(Source data)
==============================
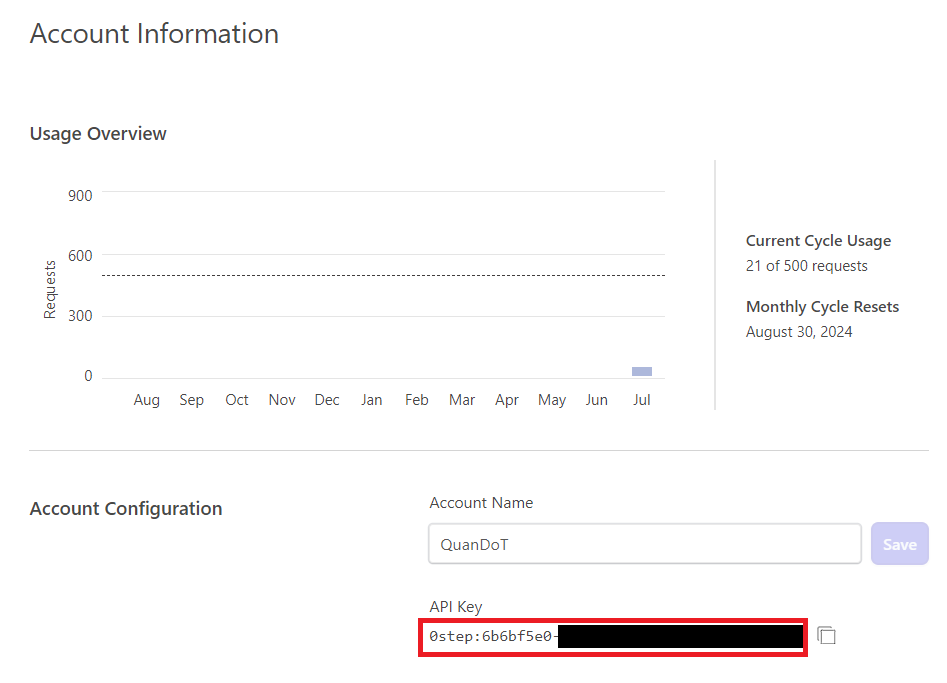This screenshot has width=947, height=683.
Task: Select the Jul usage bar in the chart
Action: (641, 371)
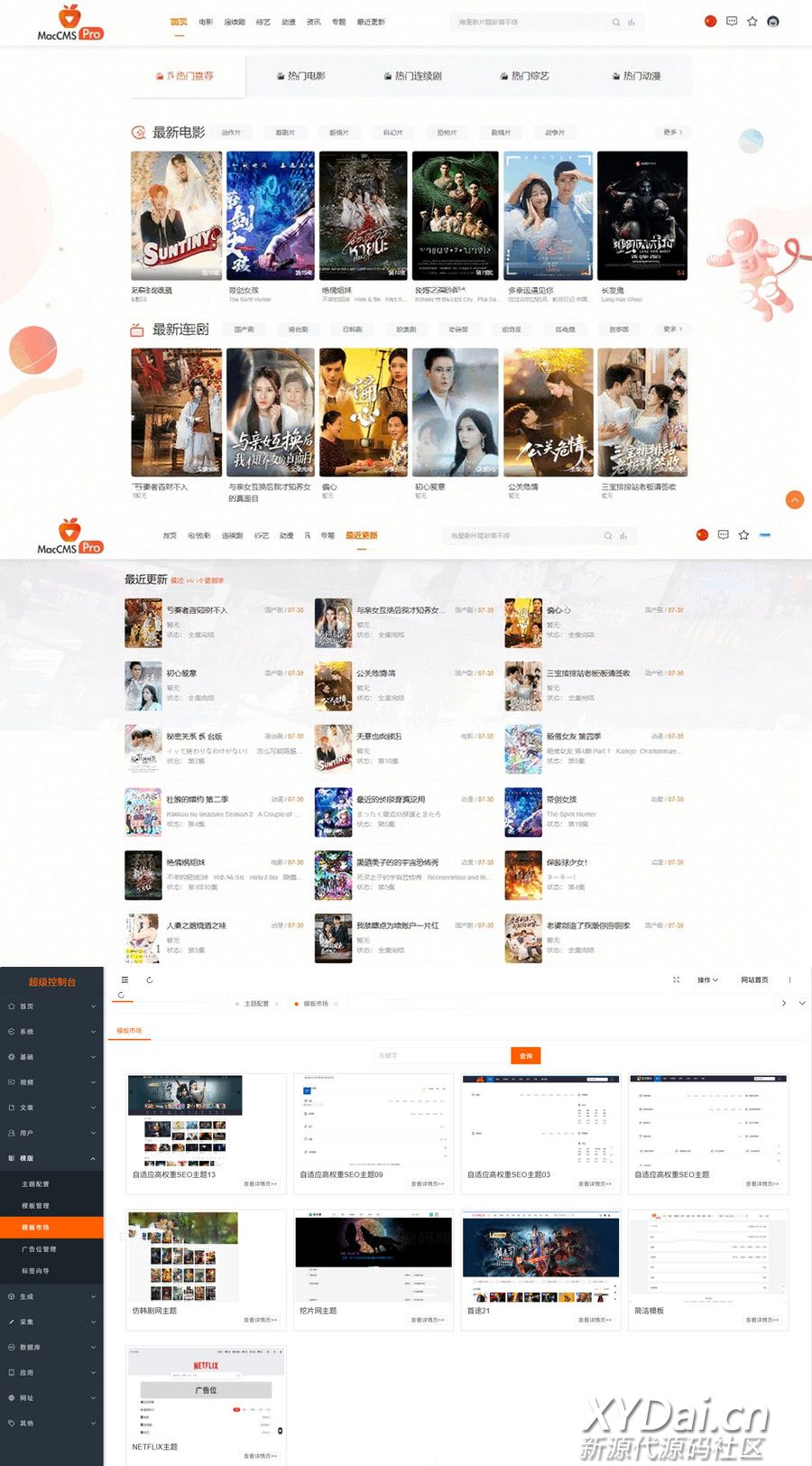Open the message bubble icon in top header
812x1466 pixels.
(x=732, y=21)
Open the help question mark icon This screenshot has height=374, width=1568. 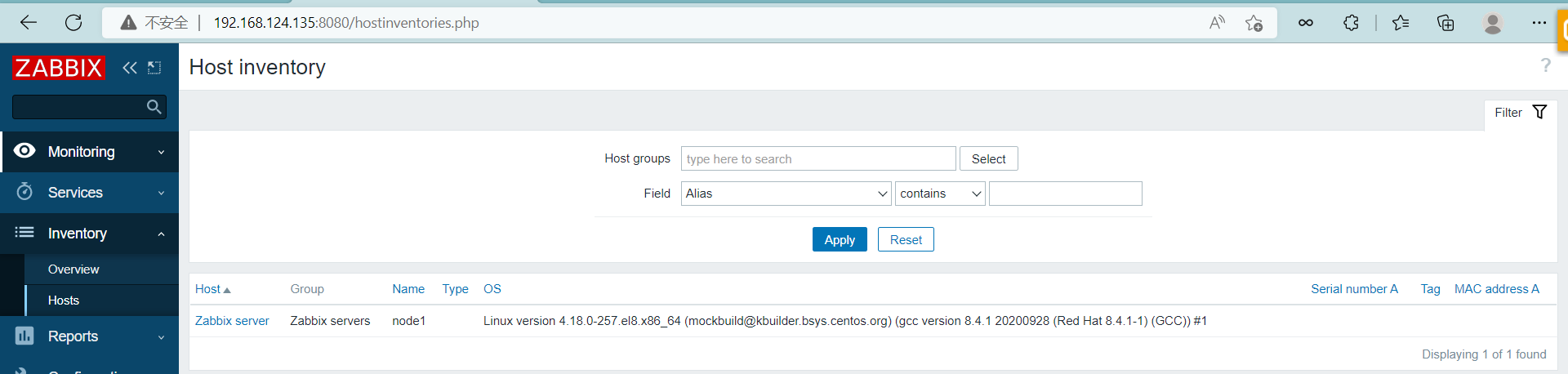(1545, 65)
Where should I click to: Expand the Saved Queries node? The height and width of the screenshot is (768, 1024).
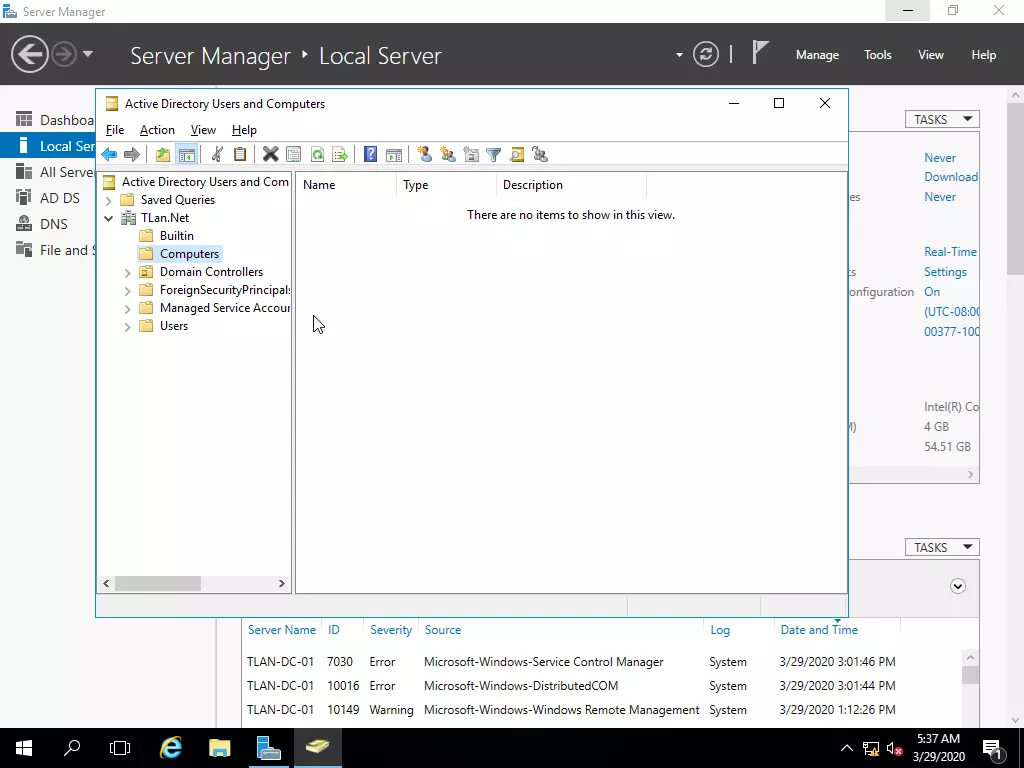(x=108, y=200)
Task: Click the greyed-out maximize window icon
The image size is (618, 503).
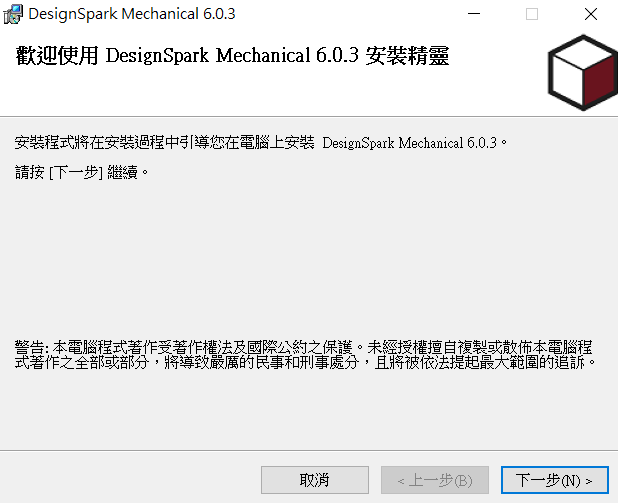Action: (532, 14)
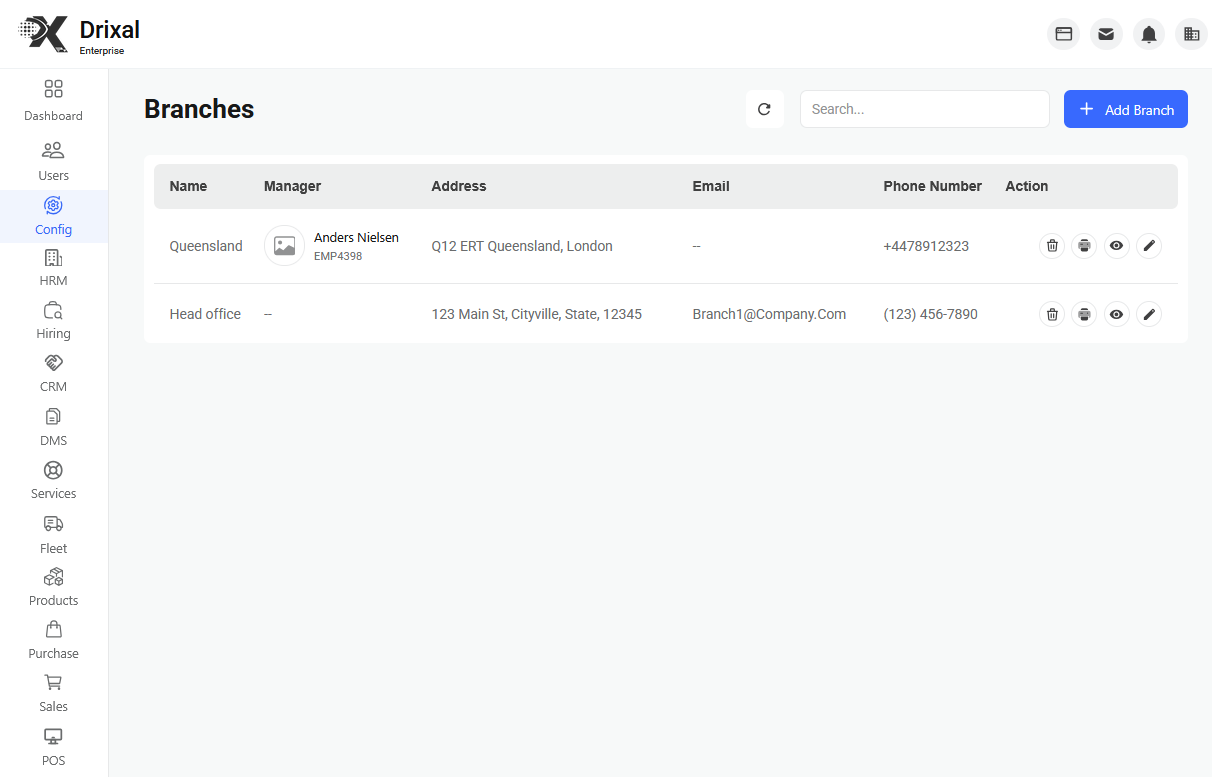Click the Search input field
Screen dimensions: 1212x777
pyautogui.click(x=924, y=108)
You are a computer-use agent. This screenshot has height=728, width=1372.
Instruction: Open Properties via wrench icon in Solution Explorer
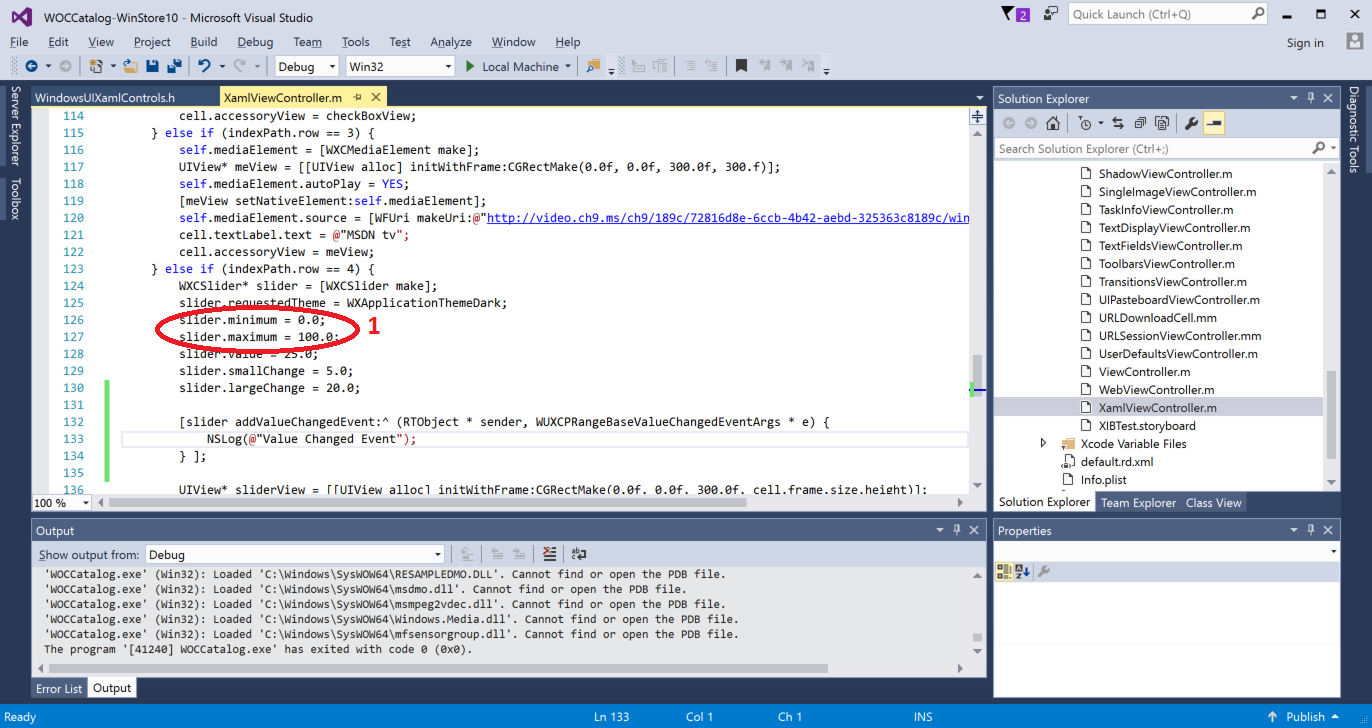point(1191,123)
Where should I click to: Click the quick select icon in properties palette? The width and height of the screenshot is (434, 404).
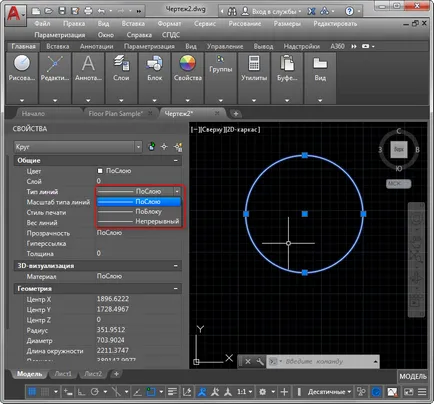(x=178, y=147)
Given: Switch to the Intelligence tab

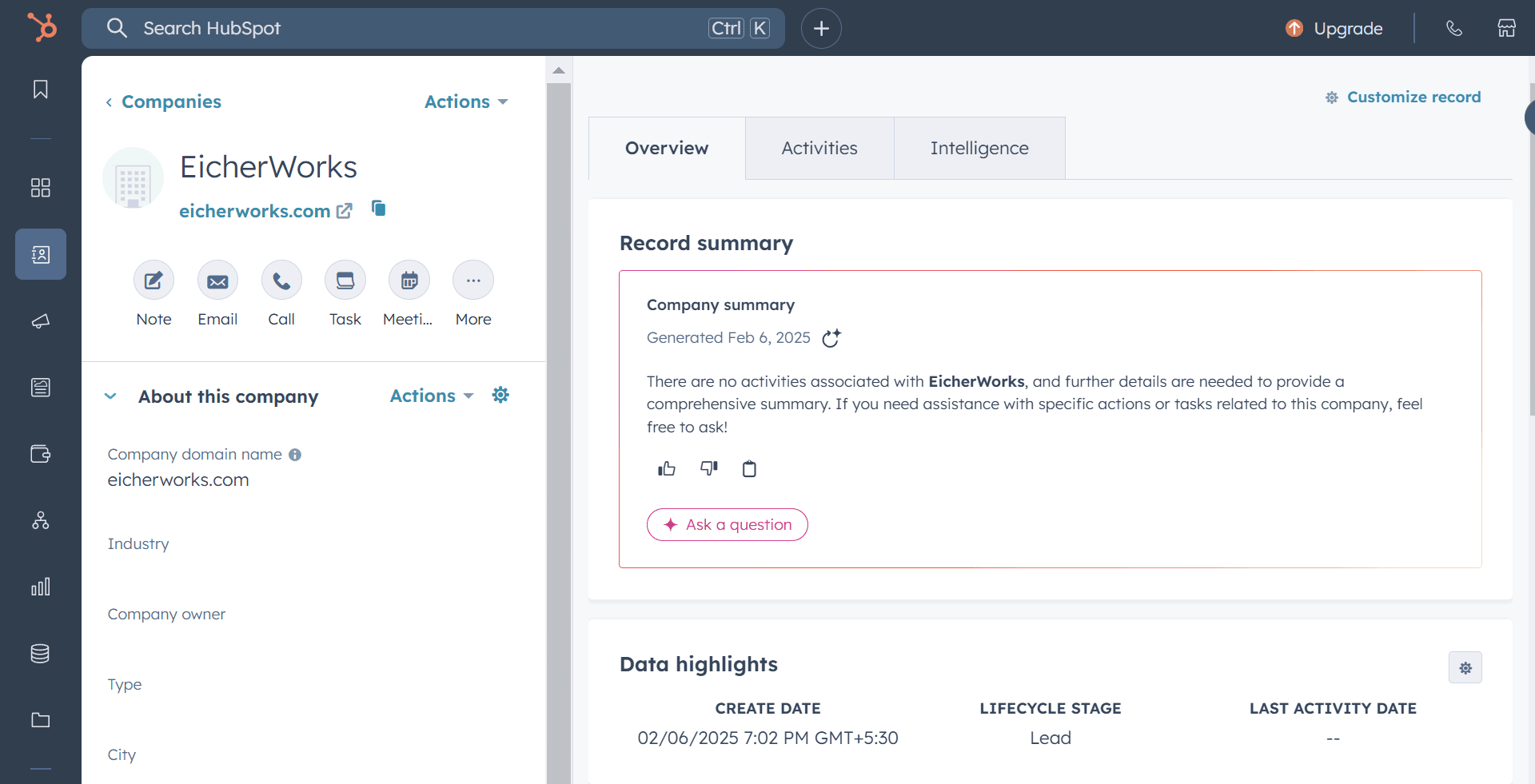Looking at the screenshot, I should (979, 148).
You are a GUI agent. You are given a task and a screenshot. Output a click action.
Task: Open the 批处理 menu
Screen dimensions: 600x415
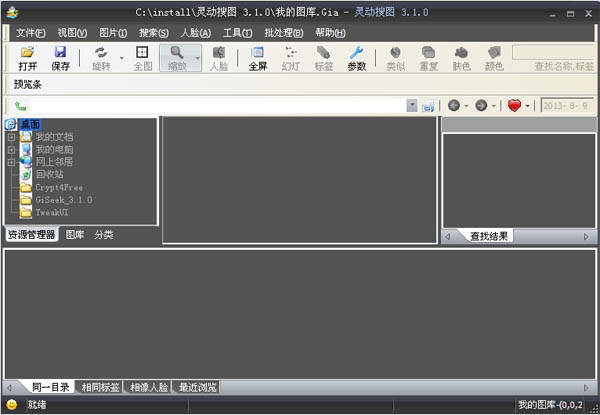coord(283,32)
==============================
> _What you have to do_
Please repeat, exactly and with nothing else, the lines from the one containing "Given: Switch to the Intelligence tab" to the last line of the entries, both included, excluding any pictures.

> _Answer section_
Given: Switch to the Intelligence tab

Looking at the screenshot, I should (979, 148).
You are a GUI agent. You are given a task and a screenshot. Output a click action.
Task: Open the 批处理 menu
Screen dimensions: 600x415
coord(283,32)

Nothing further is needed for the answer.